In: J.Delgado-Frias, W.Moore (Eds.): VLSI for Artificial intelligence and Neural Networks, Plenum Press, New York, 1994, pp.53-60

# A VLSI-DESIGN OF THE MINIMUM ENTROPY NEURON

#### R. Brause

J.W. Goethe-University, Frankfurt a. M., Germany brause@informatik.uni-frankfurt.de

#### **Abstract**

One of the most interesting domains of feedforward networks is the processing of sensor signals. There do exist some networks which extract most of the information by implementing the maximum entropy principle for Gaussian sources. This is done by transforming input patterns to the base of eigenvectors of the input autocorrelation matrix with the biggest eigenvalues. The basic building block of these networks is the linear neuron, learning with the Oja learning rule.

Nevertheless, some researchers in pattern recognition theory claim that for pattern recognition and classification clustering transformations are needed which reduce the intra-class entropy. This leads to stable, reliable features and is implemented for Gaussian sources by a linear transformation using the eigenvectors with the *smallest* eigenvalues.

In another paper (Brause 1992) it is shown that the basic building block for such a transformation can be implemented by a linear neuron using an Anti-Hebb rule and restricted weights. This paper shows the analog VLSI design for such a building block, using standard modules of multiplication and addition.

The most tedious problem in this VLSI-application is the design of an analog vector normalization circuitry. It can be shown that the standard approaches of weight summation will not give the convergence to the eigenvectors for a proper feature transformation. To avoid this problem, our design differs significantly from the standard approaches by computing the real Euclidean norm.

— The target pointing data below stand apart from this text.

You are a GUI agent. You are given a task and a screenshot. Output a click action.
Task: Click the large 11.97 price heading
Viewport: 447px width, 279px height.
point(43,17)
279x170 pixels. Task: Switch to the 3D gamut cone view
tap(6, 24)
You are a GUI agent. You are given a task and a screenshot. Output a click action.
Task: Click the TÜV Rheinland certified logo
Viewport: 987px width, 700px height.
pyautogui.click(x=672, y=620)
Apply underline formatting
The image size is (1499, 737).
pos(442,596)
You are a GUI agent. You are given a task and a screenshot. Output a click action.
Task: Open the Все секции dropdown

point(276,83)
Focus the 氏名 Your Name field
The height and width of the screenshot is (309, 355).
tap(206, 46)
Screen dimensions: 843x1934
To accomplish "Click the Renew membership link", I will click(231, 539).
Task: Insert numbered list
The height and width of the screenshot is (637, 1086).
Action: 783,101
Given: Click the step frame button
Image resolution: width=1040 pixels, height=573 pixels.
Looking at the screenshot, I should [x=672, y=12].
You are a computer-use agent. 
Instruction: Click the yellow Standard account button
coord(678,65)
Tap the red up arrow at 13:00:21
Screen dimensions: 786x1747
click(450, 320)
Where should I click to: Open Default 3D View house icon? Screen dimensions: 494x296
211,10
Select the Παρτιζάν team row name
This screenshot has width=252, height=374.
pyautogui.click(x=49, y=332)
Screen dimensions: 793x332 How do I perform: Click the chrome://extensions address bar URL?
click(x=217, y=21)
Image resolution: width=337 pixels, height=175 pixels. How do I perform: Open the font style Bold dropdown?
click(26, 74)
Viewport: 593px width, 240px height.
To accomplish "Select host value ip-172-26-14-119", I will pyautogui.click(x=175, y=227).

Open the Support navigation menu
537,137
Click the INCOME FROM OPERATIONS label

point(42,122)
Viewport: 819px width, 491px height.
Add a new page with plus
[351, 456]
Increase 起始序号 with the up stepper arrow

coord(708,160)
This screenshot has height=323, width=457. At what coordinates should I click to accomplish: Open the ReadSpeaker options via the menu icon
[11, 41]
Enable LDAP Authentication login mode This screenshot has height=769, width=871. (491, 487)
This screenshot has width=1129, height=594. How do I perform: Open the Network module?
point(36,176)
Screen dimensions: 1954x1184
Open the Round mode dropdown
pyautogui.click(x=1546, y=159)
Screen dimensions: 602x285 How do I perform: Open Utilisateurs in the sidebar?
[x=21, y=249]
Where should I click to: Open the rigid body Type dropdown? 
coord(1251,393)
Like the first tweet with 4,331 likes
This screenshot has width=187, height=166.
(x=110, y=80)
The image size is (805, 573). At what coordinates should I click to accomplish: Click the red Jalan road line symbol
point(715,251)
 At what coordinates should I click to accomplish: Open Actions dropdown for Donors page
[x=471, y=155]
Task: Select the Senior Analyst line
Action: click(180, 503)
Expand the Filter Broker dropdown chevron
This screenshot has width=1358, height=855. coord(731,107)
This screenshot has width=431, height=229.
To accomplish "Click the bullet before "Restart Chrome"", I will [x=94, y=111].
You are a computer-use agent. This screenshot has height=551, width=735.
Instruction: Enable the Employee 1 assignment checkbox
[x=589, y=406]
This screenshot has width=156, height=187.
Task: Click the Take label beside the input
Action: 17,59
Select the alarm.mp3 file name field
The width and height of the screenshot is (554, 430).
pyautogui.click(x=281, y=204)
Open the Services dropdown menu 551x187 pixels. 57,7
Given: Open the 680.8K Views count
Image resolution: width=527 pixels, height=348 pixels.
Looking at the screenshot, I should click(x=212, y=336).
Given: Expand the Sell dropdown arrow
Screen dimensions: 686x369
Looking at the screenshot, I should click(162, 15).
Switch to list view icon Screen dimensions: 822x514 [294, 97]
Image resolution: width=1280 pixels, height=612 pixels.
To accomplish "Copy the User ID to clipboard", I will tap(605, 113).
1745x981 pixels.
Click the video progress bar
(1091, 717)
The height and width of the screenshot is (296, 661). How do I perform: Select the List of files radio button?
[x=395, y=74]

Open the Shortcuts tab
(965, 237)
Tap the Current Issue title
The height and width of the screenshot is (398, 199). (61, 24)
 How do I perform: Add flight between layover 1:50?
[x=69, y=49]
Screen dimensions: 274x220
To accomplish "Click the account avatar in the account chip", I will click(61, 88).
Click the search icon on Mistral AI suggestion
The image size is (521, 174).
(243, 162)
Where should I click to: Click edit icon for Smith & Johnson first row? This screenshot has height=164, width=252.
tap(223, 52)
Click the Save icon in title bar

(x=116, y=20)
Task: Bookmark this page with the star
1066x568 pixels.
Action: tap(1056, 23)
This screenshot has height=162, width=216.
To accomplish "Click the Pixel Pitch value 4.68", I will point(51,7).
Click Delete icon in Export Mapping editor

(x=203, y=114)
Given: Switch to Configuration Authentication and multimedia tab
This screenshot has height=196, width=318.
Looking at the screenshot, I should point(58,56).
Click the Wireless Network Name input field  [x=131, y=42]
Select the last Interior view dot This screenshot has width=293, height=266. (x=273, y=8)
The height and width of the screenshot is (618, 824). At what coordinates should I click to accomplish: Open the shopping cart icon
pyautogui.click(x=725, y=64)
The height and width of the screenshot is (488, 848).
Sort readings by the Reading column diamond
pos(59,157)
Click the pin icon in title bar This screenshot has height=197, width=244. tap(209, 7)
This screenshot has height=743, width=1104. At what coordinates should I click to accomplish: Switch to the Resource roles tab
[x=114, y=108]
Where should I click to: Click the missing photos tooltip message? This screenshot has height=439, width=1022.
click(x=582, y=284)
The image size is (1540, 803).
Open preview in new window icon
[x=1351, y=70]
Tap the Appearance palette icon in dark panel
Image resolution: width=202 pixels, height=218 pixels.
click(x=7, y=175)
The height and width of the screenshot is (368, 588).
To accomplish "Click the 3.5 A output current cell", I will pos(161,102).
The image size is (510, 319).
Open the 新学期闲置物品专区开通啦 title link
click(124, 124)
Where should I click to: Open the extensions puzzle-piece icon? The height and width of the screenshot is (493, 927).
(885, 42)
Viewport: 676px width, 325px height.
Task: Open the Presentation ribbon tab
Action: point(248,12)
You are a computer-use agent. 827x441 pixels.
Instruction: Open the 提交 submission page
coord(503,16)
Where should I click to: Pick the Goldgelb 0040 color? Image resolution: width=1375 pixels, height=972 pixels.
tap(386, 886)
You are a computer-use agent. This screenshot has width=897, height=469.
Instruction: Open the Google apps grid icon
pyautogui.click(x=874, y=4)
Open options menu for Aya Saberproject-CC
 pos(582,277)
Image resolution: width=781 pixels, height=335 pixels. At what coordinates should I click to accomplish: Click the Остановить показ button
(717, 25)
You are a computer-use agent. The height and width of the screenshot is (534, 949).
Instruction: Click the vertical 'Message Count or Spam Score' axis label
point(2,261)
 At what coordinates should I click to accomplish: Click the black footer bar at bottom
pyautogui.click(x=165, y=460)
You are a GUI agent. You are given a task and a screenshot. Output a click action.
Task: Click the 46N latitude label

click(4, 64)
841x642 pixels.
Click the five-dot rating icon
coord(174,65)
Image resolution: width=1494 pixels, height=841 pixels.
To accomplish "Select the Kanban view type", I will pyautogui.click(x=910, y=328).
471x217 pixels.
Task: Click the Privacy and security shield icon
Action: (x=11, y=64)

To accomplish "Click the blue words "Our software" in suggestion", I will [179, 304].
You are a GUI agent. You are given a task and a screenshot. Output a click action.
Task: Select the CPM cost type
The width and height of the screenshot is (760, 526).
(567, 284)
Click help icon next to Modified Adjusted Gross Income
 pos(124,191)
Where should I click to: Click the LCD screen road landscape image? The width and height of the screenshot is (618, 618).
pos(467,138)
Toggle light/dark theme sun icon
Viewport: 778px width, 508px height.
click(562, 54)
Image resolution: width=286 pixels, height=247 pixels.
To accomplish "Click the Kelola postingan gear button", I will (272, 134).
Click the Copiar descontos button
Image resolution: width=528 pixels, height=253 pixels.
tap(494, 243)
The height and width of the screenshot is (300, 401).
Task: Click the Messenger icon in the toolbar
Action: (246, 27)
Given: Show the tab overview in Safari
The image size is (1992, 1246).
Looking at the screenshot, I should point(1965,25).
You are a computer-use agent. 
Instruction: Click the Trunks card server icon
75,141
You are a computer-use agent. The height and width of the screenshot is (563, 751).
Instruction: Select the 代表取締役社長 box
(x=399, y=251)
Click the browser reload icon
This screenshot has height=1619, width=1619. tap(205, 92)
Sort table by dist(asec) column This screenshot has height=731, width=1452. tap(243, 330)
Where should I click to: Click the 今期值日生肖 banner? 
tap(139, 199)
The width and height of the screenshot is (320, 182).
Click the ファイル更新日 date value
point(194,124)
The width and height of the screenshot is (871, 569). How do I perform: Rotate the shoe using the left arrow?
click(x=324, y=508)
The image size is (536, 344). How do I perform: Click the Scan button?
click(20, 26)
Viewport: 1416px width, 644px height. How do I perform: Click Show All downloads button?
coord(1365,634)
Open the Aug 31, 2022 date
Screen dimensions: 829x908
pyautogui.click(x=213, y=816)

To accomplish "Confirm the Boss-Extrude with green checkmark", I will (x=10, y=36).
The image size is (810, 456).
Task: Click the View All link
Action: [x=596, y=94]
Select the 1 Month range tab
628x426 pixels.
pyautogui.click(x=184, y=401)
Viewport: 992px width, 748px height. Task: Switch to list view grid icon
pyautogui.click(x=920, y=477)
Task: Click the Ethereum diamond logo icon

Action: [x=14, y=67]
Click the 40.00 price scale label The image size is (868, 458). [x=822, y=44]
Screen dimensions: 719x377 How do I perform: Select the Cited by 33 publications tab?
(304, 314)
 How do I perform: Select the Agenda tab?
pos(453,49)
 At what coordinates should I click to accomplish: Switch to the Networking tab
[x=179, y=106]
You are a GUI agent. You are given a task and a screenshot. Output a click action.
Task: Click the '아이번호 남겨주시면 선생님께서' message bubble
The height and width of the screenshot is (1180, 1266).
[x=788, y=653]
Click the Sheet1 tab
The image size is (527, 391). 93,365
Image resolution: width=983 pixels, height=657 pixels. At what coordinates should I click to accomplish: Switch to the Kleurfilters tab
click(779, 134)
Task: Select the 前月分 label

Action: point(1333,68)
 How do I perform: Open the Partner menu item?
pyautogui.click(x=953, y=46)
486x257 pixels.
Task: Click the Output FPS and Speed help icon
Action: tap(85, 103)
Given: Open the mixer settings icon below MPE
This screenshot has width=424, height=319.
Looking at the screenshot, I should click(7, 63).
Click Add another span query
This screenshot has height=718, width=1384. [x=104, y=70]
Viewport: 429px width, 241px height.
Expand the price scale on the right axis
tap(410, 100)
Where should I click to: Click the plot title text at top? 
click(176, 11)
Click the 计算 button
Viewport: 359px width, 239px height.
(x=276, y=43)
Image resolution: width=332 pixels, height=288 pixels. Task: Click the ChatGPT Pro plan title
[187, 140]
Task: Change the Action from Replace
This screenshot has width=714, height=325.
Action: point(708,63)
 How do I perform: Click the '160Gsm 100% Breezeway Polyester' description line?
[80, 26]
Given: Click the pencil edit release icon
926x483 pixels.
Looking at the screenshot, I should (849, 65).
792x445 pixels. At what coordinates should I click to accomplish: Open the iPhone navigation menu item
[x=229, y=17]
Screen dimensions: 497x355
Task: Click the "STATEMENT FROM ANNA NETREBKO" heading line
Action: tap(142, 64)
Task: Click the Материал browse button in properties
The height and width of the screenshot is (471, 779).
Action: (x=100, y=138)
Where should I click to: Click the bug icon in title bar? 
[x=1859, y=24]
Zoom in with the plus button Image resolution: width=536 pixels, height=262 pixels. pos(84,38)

**Keywords**: minimum entropy, principal component analysis, VLSI, neural networks, surface approximation, cluster transformation, weight normalization circuit.

## **INTRODUCTION**

For many purposes the necessary processing of sensor input signals is realized by using a system which implements the maximization of the transinformation from the input to the output of the system. For deterministic systems, this corresponds to the maximization of the output entropy (maximum entropy principle). In pattern recognition theory, it is well known that for Gaussian distributed sources this corresponds to the minimization of the mean square error of the output. For linear systems, this is done by a linear transformation to the base of the eigenvectors of the autocorrelation matrix (Fukunaka 1972). Furthermore, we can compress (encode) the input information by using only the base vectors (eigenvectors) with the biggest eigenvalues. Neglecting the ones with the smallest eigenvalues (m<n, see Fig.1) results in the smallest reconstruction error on the encoded input (Fukunaga 1972). Generally, this approach can be used for sensor signal coding such as picture encoding, see e.g. (Jayant and Noll 1984).



Figure 1 The feature signal information

The neural network models of this approach use linear neurons, where each neural weight vector corresponds to one eigenvector. Examples of those architectures are the Oja subspace network (Oja 1989, Williams 1985), the Sanger decomposition network (Sanger 1989) and the lateral inhibition network of Földiák (1989) or Rubner and Tavan (1989). The first mentioned networks decompose sequentially the input vector  $\mathbf{x}$ , see figure 2. They use as a basic building block the linear correlation neuron which learns the input weights by a Hebb-rule, restricting the weights  $\mathbf{w}_1 \dots \mathbf{w}_n$ .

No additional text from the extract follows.